[INSTRUÇÕES DO EXERCÍCIO]
A) Responda, com base no texto de leitura:
(i) Contra quantas vítimas, no mínimo, a investigação concluiu que o médico teria cometido os crimes?
(ii) Em que cidade o médico foi capturado?
(iii) Em que delegacia ele se encontra atualmente?
B) Reproduza sem alterações o trecho do texto de leitura que abre com as palavras "Investigação da 13ª" e fecha com "disposição da Justiça.".

[TEXTO DE LEITURA]
Investigação da 13ª Coorpin apurou as denúncias e concluiu que o médico teria cometido os crimes contra, pelo menos, sete vítimas.
A Polícia Civil da Bahia indiciou o médico Gustavo Lopes de Oliveira, de 29 anos, pelos crimes de estupro, violação sexual mediante fraude e estupro de vulnerável. O clínico geral, que atuava em consultórios particulares e postos de saúde da rede pública, está preso preventivamente desde o dia 3 de fevereiro, após ser capturado na cidade de Seabra, na Chapada Diamantina, durante a Operação Praesidium. Atualmente, o profissional de saúde se encontra na Delegacia de Irecê, onde permanece custodiado à disposição da Justiça.

[MATERIAL DE ESTUDO]

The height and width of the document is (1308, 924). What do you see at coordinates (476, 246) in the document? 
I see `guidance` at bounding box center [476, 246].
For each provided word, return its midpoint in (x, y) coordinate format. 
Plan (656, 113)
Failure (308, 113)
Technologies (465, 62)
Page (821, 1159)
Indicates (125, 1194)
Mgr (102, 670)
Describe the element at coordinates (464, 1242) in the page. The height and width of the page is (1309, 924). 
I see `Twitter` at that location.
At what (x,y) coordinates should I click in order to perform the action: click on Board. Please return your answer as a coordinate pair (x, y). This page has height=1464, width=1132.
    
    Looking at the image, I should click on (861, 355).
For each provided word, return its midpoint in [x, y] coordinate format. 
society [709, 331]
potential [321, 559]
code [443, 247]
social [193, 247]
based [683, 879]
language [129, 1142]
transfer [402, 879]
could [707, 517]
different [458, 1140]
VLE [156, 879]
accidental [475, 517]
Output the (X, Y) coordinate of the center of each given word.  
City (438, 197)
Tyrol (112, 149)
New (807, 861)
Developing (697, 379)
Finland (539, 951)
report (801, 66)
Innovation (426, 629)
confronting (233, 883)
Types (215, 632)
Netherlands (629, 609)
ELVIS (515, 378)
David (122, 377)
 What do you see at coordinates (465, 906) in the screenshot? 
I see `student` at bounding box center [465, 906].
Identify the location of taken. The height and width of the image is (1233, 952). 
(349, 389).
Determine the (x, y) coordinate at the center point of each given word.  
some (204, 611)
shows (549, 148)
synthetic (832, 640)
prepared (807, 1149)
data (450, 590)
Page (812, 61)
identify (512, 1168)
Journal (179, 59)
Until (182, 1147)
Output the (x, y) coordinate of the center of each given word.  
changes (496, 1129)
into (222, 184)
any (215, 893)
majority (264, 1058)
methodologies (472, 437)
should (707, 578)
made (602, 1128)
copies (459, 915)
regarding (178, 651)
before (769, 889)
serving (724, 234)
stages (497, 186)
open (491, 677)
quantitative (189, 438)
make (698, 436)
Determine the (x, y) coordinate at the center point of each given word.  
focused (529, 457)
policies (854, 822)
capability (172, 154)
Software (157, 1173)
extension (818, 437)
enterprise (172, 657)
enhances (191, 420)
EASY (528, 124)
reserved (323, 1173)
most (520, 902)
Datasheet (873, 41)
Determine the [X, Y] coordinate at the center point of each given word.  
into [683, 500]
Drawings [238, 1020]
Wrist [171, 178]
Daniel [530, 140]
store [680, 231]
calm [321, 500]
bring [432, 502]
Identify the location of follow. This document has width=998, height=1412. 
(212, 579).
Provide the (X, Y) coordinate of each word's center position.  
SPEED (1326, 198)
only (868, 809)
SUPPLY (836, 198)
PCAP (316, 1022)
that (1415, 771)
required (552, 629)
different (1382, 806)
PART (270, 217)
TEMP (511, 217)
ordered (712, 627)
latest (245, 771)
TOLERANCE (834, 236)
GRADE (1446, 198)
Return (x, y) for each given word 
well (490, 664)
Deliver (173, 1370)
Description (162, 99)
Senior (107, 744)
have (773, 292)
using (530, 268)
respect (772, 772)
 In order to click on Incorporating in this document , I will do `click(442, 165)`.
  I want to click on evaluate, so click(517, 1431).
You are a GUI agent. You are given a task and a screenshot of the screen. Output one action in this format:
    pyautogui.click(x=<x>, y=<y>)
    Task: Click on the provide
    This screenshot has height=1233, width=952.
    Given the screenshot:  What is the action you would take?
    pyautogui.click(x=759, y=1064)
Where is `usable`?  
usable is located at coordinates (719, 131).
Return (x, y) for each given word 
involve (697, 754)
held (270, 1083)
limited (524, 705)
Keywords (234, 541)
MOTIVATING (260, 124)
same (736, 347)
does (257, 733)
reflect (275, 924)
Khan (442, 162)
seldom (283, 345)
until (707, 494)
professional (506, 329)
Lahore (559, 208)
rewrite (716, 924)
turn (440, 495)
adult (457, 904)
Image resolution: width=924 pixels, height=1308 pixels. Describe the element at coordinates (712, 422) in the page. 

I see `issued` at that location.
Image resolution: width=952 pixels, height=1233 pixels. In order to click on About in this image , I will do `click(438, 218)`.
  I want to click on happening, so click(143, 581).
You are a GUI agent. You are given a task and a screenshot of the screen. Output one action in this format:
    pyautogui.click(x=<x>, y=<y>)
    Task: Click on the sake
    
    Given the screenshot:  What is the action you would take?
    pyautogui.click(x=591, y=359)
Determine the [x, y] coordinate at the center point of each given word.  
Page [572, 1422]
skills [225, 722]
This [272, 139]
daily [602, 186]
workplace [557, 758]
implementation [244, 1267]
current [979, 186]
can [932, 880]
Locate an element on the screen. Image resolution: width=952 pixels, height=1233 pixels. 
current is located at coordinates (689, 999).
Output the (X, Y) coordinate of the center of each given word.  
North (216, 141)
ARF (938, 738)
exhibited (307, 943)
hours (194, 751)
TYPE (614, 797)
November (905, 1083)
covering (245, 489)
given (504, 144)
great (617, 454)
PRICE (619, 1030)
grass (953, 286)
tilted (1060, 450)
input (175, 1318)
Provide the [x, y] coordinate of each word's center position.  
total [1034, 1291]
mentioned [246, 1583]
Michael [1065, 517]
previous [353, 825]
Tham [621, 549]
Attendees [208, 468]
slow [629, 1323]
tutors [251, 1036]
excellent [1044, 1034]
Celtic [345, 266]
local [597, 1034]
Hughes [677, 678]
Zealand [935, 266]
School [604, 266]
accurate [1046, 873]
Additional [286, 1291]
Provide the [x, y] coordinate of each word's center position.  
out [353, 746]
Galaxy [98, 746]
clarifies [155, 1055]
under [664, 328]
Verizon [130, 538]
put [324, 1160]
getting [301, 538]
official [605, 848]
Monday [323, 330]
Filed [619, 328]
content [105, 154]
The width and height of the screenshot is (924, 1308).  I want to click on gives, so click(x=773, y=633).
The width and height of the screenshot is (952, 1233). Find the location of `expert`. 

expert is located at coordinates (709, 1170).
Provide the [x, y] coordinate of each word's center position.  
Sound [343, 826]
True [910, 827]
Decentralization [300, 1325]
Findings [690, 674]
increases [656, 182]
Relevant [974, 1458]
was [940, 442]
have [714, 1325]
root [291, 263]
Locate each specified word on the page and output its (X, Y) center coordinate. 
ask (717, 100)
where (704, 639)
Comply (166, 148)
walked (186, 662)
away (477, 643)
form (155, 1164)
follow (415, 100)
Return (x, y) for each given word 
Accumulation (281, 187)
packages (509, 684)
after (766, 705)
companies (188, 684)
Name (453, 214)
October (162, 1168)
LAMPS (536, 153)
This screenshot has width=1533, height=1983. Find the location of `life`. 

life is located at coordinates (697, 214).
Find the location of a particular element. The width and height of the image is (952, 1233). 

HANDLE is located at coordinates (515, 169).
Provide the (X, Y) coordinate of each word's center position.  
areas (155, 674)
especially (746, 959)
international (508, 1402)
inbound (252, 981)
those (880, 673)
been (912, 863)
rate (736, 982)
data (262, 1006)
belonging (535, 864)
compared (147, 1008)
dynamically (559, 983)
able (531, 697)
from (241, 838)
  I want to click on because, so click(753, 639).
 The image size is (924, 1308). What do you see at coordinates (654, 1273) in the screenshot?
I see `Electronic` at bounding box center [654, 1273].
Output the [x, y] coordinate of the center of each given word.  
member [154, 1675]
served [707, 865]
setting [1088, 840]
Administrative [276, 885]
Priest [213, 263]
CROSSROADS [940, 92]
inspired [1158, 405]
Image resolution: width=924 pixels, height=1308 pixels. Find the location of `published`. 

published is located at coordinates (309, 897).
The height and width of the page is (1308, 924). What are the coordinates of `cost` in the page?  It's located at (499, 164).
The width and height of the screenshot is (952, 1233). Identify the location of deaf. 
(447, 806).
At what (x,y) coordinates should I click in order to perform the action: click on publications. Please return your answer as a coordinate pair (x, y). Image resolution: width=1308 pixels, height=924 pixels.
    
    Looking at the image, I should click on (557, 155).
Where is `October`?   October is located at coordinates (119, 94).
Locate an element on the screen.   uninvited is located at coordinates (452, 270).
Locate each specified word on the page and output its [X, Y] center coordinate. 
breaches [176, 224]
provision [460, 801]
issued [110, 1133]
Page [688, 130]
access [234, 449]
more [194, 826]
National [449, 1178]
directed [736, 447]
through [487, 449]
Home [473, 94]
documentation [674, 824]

[RESPOSTAS DADAS]
A)
(i) Contra pelo menos sete vítimas.
(ii) Em Seabra, na Chapada Diamantina.
(iii) Na Delegacia de Irecê.

B)
Investigação da 13ª Coorpin apurou as denúncias e concluiu que o médico teria cometido os crimes contra, pelo menos, sete vítimas.
A Polícia Civil da Bahia indiciou o médico Gustavo Lopes de Oliveira, de 29 anos, pelos crimes de estupro, violação sexual mediante fraude e estupro de vulnerável. O clínico geral, que atuava em consultórios particulares e postos de saúde da rede pública, está preso preventivamente desde o dia 3 de fevereiro, após ser capturado na cidade de Seabra, na Chapada Diamantina, durante a Operação Praesidium. Atualmente, o profissional de saúde se encontra na Delegacia de Irecê, onde permanece custodiado à disposição da Justiça.